Hey there! This problem looks a bit tricky with all those fractions, but we can totally solve it!

**Step 1: Get rid of the fractions!**
It's much easier to work with whole numbers. We can do this by multiplying each equation by its Least Common Denominator (LCD).

* **For the first equation:** $\frac{2}{3} x+\frac{3}{5} y=-17$
The denominators are 3 and 5. The smallest number that both 3 and 5 go into is 15. So, the LCD is 15.
Let's multiply *everything* in this equation by 15:
$15 \times (\frac{2}{3} x) + 15 \times (\frac{3}{5} y) = 15 \times (-17)$
$10x + 9y = -255$ (This is our new, cleaner Equation 1!)

* **For the second equation:** $\frac{1}{2} x-\frac{1}{4} y=-1$
The denominators are 2 and 4. The smallest number that both 2 and 4 go into is 4. So, the LCD is 4.
Let's multiply *everything* in this equation by 4:
$4 \times (\frac{1}{2} x) - 4 \times (\frac{1}{4} y) = 4 \times (-1)$
$2x - y = -4$ (This is our new, cleaner Equation 2!)
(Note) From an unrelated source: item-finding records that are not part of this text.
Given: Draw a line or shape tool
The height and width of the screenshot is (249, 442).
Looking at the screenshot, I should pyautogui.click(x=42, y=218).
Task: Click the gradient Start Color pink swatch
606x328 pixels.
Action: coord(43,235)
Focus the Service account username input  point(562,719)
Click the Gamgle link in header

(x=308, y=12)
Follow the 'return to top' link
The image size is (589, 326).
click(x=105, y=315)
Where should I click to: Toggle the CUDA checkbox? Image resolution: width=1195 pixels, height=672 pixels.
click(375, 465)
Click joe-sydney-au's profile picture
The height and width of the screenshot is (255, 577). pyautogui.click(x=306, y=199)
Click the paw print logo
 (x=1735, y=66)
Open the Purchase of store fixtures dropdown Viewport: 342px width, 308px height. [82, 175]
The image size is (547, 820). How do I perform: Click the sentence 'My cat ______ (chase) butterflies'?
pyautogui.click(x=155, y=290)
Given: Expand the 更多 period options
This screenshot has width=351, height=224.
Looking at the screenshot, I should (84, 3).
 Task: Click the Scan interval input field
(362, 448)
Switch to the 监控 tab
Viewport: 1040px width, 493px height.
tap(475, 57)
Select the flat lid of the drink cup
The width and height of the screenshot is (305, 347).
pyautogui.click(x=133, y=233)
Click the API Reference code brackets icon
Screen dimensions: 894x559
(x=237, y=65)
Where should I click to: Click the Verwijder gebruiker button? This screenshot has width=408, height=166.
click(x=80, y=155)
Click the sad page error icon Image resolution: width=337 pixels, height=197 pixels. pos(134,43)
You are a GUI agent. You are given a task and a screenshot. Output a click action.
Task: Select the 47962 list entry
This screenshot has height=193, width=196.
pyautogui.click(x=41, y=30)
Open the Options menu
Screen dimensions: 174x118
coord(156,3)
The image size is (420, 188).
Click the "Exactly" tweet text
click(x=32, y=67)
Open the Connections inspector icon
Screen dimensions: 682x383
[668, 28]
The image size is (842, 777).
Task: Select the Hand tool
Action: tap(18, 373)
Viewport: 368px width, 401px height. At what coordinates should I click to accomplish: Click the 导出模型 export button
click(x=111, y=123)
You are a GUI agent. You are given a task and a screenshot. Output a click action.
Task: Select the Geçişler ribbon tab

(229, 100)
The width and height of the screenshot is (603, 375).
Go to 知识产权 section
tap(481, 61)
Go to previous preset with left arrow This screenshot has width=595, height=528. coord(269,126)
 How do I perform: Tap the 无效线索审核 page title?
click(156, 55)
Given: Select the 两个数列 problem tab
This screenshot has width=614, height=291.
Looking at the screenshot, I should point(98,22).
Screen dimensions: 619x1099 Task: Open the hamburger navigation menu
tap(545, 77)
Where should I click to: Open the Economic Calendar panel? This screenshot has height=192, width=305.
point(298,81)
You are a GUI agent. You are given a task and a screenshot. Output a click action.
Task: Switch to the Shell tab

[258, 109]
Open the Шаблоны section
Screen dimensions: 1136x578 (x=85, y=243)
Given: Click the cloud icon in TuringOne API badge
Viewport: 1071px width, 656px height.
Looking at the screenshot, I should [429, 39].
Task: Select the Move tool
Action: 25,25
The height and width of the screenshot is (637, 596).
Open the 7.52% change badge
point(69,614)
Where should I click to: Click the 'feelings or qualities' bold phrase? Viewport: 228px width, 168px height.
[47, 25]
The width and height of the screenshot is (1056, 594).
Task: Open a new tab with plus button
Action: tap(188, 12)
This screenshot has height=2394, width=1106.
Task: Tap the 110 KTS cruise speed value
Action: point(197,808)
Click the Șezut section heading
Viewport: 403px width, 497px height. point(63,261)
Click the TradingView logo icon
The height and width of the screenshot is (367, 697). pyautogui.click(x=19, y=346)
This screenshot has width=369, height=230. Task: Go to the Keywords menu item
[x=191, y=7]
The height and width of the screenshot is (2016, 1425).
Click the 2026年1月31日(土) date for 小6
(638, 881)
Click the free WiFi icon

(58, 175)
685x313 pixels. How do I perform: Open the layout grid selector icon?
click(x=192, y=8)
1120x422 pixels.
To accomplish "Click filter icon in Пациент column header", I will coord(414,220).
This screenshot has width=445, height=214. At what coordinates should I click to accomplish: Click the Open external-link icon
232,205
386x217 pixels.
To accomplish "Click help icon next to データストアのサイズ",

**Step 2: Solve the new, cleaner system of equations!**
Now we have a system without fractions:
1) $10x + 9y = -255$
2) $2x - y = -4$

I'm going to use a trick called "substitution" here. It looks like it's easy to get 'y' by itself in the second equation:
From $2x - y = -4$:
Add 'y' to both sides: $2x = y - 4$
Add 4 to both sides: $2x + 4 = y$
So, $y = 2x + 4$. (Let's call this Equation 3)

**Step 3: Substitute and find 'x'**
Now that we know what 'y' equals (in terms of 'x'), we can plug this into our first cleaner equation ($10x + 9y = -255$):
$10x + 9(2x + 4) = -255$
Let's distribute the 9:
$10x + 18x + 36 = -255$
Combine the 'x' terms:
$28x + 36 = -255$
Subtract 36 from both sides:
$28x = -255 - 36$
$28x = -291$
Now, divide by 28 to find 'x':
$x = -\frac{291}{28}$

**Step 4: Find 'y'**
We have 'x'! Now we can use our Equation 3 ($y = 2x + 4$) to find 'y':
$y = 2 \times (-\frac{291}{28}) + 4$
$y = -\frac{291}{14} + 4$
To add these, we need a common denominator. 4 can be written as $\frac{4 \times 14}{14} = \frac{56}{14}$:
$y = -\frac{291}{14} + \frac{56}{14}$
$y = \frac{-291 + 56}{14}$
$y = -\frac{235}{14}$

So, our solution is $x = -\frac{291}{28}$ and $y = -\frac{235}{14}$. Yay!